Le joug de Sion
par Israël Shamir
on Shamireaders, samedi 5 août 2006
adam@israelshamir.net
Traduit de l'anglais
par Marcel Charbonnier, membre de Tlaxcala, le réseau de
traducteurs pour la diversité linguistique (www.tlaxcala.es).
Cette traduction est en Copyleft.
Une petite troupe de combattants déterminés prend le
dessus et repousse l’armée la plus puissante dans sa région :
c’est classique, dans l’Histoire. Ecartez-vous et dégagez, les
Thermopyles : Bint Jbeil fait son entrée ! L’Evêque d’Antioche
Philippe a comparé le nivellement de cette petite ville
libanaise à la destruction de Stalingrad. Mais ces deux villes
ont aussi en commun le courage de leurs défenseurs respectifs.

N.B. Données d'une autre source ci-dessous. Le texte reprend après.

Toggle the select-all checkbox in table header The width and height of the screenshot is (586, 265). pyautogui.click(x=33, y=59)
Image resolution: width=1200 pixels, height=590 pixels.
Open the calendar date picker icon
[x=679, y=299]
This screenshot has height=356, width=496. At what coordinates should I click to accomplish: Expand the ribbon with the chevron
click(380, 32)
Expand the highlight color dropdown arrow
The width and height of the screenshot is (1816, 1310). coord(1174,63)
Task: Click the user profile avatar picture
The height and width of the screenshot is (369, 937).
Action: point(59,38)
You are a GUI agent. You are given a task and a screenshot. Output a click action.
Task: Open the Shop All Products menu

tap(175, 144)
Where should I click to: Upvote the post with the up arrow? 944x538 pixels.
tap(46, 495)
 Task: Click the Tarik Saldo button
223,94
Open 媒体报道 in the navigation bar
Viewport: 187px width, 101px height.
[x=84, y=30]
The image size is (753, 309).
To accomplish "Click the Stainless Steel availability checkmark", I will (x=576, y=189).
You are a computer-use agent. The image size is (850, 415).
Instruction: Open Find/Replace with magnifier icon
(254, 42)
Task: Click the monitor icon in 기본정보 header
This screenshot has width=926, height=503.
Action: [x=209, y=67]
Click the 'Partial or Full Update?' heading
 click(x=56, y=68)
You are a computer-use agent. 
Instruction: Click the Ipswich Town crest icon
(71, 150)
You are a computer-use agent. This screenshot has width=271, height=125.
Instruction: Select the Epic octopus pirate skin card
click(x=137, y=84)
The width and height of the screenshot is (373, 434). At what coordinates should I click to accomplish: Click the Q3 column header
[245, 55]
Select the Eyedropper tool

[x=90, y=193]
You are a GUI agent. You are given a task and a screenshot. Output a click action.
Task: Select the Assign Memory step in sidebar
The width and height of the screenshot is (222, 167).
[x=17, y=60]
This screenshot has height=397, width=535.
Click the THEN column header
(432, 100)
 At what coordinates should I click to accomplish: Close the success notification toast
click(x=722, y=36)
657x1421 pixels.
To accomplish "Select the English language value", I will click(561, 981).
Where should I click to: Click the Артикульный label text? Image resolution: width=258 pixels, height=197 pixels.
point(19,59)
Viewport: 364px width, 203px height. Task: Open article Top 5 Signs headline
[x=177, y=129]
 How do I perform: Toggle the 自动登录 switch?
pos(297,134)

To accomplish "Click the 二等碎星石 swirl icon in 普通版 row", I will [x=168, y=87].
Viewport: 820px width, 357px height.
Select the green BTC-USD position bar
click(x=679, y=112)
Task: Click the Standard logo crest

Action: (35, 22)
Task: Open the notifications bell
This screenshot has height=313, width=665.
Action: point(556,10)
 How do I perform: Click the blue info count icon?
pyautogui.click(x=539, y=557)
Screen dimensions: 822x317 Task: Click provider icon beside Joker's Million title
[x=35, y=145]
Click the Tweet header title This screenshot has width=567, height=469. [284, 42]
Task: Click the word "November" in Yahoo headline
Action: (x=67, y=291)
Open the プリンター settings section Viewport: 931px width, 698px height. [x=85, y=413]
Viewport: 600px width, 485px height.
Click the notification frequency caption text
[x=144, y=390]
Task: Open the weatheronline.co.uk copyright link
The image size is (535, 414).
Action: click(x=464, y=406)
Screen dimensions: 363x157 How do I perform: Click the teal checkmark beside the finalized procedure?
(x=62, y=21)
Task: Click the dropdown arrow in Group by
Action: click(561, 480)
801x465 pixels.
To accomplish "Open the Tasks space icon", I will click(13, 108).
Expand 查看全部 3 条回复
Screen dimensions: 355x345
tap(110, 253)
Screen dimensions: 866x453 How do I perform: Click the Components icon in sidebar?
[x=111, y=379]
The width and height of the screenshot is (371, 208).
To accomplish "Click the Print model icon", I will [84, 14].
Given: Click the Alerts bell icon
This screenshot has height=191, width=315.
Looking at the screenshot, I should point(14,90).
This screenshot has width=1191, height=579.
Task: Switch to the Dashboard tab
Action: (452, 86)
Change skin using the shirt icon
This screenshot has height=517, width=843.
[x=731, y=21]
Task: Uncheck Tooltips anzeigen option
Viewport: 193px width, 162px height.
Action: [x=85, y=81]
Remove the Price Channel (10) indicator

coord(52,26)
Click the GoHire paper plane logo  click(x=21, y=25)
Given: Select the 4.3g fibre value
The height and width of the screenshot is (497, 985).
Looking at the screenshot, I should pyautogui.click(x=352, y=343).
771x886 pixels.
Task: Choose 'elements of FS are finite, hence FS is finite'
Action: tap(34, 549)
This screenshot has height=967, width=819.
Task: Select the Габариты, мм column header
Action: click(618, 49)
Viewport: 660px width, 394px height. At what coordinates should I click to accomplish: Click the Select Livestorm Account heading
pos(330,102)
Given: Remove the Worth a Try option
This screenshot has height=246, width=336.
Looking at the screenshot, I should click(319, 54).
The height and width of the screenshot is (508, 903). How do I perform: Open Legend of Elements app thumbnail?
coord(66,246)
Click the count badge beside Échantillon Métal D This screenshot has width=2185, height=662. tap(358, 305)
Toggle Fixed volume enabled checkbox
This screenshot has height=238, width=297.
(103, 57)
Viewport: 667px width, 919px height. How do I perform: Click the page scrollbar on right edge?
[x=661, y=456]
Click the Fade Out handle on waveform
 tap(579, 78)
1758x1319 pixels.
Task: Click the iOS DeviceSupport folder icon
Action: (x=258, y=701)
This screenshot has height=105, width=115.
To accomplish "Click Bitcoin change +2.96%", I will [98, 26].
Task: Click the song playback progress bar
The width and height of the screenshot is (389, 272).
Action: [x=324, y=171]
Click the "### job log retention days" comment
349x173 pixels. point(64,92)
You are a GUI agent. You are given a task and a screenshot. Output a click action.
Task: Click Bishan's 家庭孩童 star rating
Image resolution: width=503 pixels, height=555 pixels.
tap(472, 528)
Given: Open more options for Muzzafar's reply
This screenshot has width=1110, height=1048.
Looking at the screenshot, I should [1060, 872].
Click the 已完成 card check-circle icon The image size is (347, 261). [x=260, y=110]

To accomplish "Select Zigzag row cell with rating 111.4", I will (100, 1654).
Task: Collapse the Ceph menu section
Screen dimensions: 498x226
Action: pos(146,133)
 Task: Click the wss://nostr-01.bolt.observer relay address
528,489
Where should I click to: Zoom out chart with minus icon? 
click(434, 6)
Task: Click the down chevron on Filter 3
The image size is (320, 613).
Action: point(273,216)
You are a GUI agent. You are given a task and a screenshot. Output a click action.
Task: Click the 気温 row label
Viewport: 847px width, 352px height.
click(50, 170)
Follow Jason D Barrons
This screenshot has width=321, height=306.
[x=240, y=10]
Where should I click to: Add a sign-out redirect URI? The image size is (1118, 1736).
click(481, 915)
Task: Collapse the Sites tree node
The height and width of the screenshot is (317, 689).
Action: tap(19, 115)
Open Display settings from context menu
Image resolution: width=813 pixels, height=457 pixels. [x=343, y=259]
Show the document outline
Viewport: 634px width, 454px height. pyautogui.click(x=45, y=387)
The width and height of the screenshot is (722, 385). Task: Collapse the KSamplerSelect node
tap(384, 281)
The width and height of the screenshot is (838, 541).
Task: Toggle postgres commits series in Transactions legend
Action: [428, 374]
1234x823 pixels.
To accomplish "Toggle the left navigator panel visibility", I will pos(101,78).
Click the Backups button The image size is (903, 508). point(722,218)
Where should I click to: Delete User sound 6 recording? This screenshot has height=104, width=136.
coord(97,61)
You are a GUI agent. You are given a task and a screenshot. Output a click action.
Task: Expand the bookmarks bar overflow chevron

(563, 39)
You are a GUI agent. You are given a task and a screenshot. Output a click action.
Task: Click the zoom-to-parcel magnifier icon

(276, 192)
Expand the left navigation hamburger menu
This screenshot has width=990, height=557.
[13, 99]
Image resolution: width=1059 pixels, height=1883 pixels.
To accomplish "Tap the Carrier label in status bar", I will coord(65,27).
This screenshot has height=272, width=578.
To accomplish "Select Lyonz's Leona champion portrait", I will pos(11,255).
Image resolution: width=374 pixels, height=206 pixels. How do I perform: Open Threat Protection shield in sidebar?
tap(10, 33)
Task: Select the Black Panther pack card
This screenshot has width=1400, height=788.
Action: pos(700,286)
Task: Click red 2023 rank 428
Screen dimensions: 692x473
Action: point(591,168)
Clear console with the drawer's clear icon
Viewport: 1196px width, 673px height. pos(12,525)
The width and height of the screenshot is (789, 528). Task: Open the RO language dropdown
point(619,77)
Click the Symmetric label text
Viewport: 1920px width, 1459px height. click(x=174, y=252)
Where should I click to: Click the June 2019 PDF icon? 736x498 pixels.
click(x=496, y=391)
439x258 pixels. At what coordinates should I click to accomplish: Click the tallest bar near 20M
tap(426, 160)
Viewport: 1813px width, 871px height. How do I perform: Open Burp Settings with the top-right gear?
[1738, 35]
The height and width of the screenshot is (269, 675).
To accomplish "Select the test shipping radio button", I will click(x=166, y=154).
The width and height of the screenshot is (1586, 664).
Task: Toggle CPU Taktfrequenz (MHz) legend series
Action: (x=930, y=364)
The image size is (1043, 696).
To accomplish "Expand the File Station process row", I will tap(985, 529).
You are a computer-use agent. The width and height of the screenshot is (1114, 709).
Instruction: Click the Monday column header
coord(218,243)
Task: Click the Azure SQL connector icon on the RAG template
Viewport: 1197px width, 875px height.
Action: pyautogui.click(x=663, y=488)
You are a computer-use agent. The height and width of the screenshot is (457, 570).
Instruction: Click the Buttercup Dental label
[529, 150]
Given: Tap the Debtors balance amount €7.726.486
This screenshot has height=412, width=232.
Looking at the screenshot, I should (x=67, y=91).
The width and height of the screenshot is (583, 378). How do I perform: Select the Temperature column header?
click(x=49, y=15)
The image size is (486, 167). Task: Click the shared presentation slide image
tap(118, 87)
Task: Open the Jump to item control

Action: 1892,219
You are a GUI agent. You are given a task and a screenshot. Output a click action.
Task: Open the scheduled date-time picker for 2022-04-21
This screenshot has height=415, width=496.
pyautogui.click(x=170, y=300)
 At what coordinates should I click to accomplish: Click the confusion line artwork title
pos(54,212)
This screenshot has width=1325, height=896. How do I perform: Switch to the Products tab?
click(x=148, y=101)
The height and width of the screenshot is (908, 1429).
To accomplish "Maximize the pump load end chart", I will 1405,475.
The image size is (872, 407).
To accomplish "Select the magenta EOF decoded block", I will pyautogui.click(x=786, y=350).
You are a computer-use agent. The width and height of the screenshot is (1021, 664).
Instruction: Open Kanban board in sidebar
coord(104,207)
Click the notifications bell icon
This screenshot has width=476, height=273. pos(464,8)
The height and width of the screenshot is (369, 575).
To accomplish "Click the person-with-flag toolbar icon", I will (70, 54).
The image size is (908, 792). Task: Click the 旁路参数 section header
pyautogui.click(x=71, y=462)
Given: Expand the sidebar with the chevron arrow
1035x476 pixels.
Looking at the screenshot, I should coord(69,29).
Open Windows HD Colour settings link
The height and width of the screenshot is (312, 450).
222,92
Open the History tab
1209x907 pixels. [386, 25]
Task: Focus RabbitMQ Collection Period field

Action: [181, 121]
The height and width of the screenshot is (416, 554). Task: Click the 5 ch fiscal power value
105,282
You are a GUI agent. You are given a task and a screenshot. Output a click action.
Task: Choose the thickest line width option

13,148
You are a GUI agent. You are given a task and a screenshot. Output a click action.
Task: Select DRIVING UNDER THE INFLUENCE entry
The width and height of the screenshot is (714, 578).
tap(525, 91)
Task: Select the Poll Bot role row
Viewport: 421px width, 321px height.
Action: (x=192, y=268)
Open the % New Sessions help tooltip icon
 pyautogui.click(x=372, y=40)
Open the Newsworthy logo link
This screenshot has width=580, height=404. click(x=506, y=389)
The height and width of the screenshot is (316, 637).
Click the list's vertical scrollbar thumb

Cela n’est pas si fréquent : ce n’est pas toutes les générations
qui méritent d’assister à un exemple aussi éclatant de courage :
trois longues semaines durant, une poignée de combattants du
Hizbullah – deux mille hommes, selon les estimations les plus
optimistes – ont repoussé les assauts de troupes israéliennes
paralysées dix fois, vingt fois plus nombreuses. Voici quarante
ans de cela, les Israéliens vainquirent trois armées en une
semaine. Mais aujourd’hui, le talisman des envahisseurs s’est
éventé – plus probablement, il est passé chez le vaincu. Dans le
narratif quelque peu efféminé de la victime, qui prévaut de nos
jours, la souffrance attire plus l’attention que la bravoure
masculine. Ainsi, le massacre de Qana a éclipsé un événement
plus important : la résistance inébranlable des combattants
libanais. Mais le deuil d’Andromaque ne doit pas occulter le
courage d’Hector : les hauts-faits du Hizbullah méritent d’être
immortalisés par les aèdes.
Pourquoi, cette guerre ? Laissons les menus
détails à un futur Plutarque ; il s’agit en fait d’une énième
bataille pour la Palestine. Soutenus par l’Empire qu’ils
tiennent à leur merci – les Etats-Unis – les juifs avaient
toutes les armes, toutes les munitions, tout le soutien
diplomatique, quand, enivrés par leur hybris, ils ont fait
irruption dans une Gaza affamée et désarmée afin d’en massacrer
les derniers résistants et d’y imposer le Joug de Sion. Leur
invasion avait été préparée par un siège imposé depuis un an et
par des bombardements incessants : leur outrecuidance les
avaient donc persuadés qu’ils ne feraient de Gaza qu’une
bouchée, quand ils l’auraient décidé. Et, de fait, tout le monde
resta interdit : les Egyptiens vendirent la gloire de la Guerre
de Ramadan pour une poignée de billets verts, les fils du Hedjaz
et du Nedjd étaient tout à leur boulot à leur pompe à essence et
les princes du Golfe s’occupaient exclusivement de leurs
faucons. Les juifs se sentaient sûrs d’eux, quand ils se mirent
en marche pour aller massacrer Gaza : qui allait déranger le
lion de Judah rugissant pour défendre sa pitance ? Et voilà
qu’une petite force, depuis le Mont Liban a dit : nous ! Ils ont
attaqué les juifs tout-puissants ; ainsi le nain coupa-t-il le
jarret de Nazgul prêt à tuer. L’armée israélienne a abandonné sa
proie et, se retournant vers le Nord, elle a frappé les
combattants du Hizbullah de toute sa puissance. Mais ceux-ci
n’ont pas lâché.
C’était là quelque chose de tout à fait
inattendu. Les Israéliens avaient coutume de tuer – ou de
disperser – des Palestiniens piètrement armés et non entraînés.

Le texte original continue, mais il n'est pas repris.